2. Cats and Rats and Elephants
A swim alongside ducks is pretty common here. We note each other’s presence and do our thing. An eagle flying over and making off with a duckling a foot away is not as common. Despite the mother’s efforts to shield her remaining fuzzy kids, the eagle made a second pass and then there were five. Circle of life right?
Swimming on a hot day at Manitou can bring other hot creatures to the beach for a dip. It’s not uncommon to see horses wading out from the dog beach for a paddle around. No eagle worries there.
Weirdest of all. A woman arrives at the Penticton beach with cat in her arms. Both head out into the water for a short dip and the cat seems pretty OK about it.
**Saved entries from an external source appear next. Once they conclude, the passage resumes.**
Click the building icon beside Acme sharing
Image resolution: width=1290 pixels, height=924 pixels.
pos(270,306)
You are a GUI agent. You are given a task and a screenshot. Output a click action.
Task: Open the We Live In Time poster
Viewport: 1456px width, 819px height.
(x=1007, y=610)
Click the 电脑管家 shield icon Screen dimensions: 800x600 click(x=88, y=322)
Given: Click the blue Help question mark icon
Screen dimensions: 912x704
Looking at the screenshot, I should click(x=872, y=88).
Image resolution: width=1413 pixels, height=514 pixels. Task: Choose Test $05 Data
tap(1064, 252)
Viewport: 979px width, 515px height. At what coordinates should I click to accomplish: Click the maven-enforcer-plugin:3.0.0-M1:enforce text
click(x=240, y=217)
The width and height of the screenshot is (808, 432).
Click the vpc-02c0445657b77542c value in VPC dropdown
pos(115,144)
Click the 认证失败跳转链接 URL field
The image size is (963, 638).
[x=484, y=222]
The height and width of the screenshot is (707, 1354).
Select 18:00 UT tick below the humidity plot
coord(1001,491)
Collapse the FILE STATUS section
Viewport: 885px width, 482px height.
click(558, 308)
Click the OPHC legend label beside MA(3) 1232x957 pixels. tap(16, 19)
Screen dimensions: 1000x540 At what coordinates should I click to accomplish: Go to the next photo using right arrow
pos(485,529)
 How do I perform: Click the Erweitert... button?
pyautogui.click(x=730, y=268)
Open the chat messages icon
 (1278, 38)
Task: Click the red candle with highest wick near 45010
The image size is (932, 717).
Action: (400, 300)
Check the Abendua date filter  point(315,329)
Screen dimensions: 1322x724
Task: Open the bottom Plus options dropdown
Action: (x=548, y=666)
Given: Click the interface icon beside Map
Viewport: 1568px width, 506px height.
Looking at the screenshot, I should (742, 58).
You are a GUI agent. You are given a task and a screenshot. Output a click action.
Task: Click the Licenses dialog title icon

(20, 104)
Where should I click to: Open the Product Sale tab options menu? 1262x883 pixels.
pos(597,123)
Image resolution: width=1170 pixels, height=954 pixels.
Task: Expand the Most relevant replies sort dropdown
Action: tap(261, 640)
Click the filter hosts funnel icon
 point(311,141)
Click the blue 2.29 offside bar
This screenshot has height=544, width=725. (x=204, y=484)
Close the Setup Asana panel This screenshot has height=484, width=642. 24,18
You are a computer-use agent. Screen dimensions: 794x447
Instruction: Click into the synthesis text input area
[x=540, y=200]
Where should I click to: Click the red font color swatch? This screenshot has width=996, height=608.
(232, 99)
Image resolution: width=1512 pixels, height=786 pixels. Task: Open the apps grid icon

I stuck around to watch it being towelled off before they packed up and headed for home. The cat looked cooler and still pretty OK with it.
3. Sunnies
The summer of 2015 I could have opened a used sunglasses shop. I found six pairs of sunglasses on various long swims in the lake. Many were found beneath the buoy most used to anchor floaties filled with wobbly-pop drinking sun-tanners. My new Maui Jim’s retail for $269.00 US. The rhinestone beauties went to my sister-in-law. Another pair ended up back in the lake. Circle of life right?
Ironman Canada start in Penticton
4. An argument for skin
Conventional wisdom is to hydrate well before the long day on an Ironman course and pee while swimming to save time before hopping on your bike. Never having practiced this, a tri friend gave it a go during the race. “No problem, made it happen. Then I started envisioning my body covered in pee and literally freaked out. I grabbed my zipper and peeled my wetsuit half off to rinse myself. It’s impossible to put back on in the water. Long, awkward swim.”
Another bud, Crazy Canuck team member Jaime put her wetsuit on for the first time on a 30-plus degree day. As my daughter aptly described wet suiting up as, “like putting on a dolphin,” a red-faced, sweating Jaime did the Ta Da dance after the epic struggle. “Hey Jaime, You know the zipper is supposed to be in the back right?”
5. Disturbia
Swimming blithely along, a search and rescue boat pulls alongside and attracts my attention. “We’re searching for the victim of a fatal boating accident. Please be aware of the search boats in the swim area.” As I answer, “OK, sure,” my thoughts go to the deep, weedy area I’m just entering. I’m not really worried about the boats.
6. Great balls of fish
Swimming in the ocean in the Kailua harbor in Kona, Hawaii is cool but for us Canadian shark-worriers…it’s a bit daunting. Imagine our surprise at coming upon a fish ball, or bait ball. It’s a large, teeming mass of fish that swim in a tightly-packed formation for less than 10 minutes in a kind of last-ditch measure to protect themselves from predators. Well at least the fish near the centre of the ball. “Mmmm fish ball… predators…sharks.” The experience notched up a level when a snorkeler emerged from the very centre of the ball beside Crazy Canucker, Al.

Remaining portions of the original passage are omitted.